Text classification is a natural language processing task where a model assigns a predefined category label to a piece of text. Operators encounter it when building systems like spam filters, sentiment analyzers, or content moderators. The model processes the input text and outputs a probability distribution over the possible classes, typically using a softmax layer. Common architectures include fine-tuned transformer models (e.g., BERT, RoBERTa) or smaller, faster models like DistilBERT. The runtime cost depends on sequence length and model size: a 110M-parameter BERT base processes ~100 tokens in ~10 ms on a modern GPU, while a 6M-parameter DistilBERT is ~2x faster. VRAM usage scales with batch size and sequence length, typically 1-2 GB for single-sample inference.

Practical example

A sentiment classifier trained on movie reviews labels text as 'positive' or 'negative'. Using Hugging Face Transformers, an operator loads distilbert-base-uncased-finetuned-sst-2-english (67M parameters, ~260 MB). On an RTX 3060, inference on a 50-token review takes ~5 ms and uses ~800 MB VRAM. The model outputs logits; applying softmax gives probabilities.
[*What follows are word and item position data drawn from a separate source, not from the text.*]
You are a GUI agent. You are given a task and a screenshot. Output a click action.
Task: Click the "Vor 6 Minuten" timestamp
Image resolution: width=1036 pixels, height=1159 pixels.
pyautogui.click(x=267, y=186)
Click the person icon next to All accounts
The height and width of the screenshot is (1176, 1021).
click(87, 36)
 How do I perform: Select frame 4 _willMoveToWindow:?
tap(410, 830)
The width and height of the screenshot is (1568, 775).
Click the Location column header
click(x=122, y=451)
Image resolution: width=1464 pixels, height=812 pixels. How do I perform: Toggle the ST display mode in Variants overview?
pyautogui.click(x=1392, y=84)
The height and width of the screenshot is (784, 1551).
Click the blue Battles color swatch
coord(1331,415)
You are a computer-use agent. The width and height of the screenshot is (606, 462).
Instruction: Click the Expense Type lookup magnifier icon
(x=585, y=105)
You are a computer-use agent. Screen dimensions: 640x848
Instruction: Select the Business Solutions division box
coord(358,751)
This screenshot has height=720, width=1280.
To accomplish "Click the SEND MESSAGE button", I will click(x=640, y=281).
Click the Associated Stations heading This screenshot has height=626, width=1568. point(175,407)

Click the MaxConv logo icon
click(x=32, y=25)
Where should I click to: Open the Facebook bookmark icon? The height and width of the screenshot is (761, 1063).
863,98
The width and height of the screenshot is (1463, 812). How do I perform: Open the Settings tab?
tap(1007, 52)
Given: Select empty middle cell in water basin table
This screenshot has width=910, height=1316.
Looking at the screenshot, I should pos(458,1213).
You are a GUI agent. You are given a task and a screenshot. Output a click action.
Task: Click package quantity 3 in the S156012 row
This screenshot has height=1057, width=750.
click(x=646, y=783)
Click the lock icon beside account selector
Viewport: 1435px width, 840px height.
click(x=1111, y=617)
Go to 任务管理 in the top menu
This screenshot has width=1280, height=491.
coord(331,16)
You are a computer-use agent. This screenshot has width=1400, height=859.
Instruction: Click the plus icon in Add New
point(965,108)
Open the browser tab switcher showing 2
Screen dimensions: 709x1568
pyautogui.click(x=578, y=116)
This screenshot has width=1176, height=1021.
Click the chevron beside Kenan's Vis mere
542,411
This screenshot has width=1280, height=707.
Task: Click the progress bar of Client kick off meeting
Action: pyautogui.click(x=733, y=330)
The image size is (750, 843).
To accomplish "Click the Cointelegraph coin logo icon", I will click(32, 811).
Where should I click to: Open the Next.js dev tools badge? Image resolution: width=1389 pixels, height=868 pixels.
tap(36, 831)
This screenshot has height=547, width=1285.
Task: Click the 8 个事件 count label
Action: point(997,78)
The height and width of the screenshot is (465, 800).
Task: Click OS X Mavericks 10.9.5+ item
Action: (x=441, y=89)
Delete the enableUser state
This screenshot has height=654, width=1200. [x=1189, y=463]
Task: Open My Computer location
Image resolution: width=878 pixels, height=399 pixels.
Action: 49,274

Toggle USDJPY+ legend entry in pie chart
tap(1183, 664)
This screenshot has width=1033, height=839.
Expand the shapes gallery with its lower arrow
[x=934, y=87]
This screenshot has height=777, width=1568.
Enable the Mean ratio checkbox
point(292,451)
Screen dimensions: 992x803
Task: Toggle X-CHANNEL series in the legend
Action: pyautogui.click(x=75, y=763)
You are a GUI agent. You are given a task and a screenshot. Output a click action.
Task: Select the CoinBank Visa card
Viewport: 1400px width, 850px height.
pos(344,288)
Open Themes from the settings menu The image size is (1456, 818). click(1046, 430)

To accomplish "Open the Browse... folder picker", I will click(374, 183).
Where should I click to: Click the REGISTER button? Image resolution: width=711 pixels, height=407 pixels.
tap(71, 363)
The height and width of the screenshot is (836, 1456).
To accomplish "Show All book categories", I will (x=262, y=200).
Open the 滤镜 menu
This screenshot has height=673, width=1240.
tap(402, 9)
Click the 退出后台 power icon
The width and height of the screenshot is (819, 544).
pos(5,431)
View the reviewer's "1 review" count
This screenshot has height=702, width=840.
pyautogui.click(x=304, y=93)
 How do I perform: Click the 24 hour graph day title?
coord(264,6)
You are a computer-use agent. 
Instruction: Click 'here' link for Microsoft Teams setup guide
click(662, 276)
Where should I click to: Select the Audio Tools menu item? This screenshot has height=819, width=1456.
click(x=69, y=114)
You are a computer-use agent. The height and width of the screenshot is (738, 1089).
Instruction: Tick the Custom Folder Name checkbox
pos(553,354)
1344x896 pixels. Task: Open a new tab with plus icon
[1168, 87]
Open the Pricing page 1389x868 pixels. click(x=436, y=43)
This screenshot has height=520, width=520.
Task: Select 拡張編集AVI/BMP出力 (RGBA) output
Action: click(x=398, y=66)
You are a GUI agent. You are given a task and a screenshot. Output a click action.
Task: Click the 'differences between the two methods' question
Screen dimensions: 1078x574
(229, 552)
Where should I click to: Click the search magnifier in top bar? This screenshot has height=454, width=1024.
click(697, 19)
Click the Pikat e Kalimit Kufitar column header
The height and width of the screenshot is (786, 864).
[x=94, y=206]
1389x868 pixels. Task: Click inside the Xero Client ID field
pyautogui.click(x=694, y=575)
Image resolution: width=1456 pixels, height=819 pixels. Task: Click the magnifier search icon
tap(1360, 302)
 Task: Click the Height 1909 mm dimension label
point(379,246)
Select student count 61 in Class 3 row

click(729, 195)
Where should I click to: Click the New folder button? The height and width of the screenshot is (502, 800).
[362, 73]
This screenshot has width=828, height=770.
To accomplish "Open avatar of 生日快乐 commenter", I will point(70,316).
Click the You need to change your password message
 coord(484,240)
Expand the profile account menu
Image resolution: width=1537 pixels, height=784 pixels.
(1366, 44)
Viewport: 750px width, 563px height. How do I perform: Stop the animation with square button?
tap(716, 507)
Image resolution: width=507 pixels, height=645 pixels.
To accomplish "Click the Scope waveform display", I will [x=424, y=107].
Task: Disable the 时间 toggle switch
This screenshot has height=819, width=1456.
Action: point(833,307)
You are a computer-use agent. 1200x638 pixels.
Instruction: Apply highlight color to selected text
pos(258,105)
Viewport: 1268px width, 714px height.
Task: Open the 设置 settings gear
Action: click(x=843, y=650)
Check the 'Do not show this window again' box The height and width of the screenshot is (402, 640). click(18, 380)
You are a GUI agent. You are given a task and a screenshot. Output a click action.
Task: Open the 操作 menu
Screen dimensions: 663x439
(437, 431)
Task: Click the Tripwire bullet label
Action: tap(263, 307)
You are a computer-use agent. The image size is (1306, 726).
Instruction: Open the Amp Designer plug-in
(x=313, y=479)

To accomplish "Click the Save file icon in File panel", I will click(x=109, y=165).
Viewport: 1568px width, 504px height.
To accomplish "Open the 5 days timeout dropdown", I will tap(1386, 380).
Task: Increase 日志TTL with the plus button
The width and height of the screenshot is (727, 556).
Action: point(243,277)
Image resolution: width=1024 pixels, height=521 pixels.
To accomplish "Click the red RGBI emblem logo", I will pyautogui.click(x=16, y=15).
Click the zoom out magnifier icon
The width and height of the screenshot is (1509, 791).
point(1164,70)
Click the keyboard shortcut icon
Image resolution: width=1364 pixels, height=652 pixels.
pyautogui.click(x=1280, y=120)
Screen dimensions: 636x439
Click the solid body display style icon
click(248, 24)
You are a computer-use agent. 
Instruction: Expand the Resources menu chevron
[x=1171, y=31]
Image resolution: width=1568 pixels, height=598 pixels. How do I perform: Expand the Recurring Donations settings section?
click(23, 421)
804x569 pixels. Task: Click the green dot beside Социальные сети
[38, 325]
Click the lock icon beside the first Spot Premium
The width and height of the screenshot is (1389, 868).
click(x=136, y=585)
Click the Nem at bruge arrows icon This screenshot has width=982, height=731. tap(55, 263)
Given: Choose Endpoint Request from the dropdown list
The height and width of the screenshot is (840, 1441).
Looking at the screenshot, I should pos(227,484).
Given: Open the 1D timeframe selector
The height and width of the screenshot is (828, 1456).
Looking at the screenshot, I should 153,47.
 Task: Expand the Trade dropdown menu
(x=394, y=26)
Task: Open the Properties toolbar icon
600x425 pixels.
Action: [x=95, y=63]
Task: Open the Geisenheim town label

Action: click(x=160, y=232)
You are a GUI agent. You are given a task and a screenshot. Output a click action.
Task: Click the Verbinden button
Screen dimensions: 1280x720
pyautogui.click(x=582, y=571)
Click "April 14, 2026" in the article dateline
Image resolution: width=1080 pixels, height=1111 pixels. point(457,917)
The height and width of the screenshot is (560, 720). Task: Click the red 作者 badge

For batch inference of 32 reviews, VRAM usage jumps to ~2 GB.

Workflow example

In Ollama, text classification models are served via the API. An operator runs ollama pull mxbai-embed-large (though primarily for embeddings, classification can be done by adding a linear head). More commonly, operators use Hugging Face pipelines: from transformers import pipeline; classifier = pipeline('sentiment-analysis', model='distilbert-base-uncased-finetuned-sst-2-english'); classifier('I loved the movie!'). This loads the model into VRAM and returns a label and score.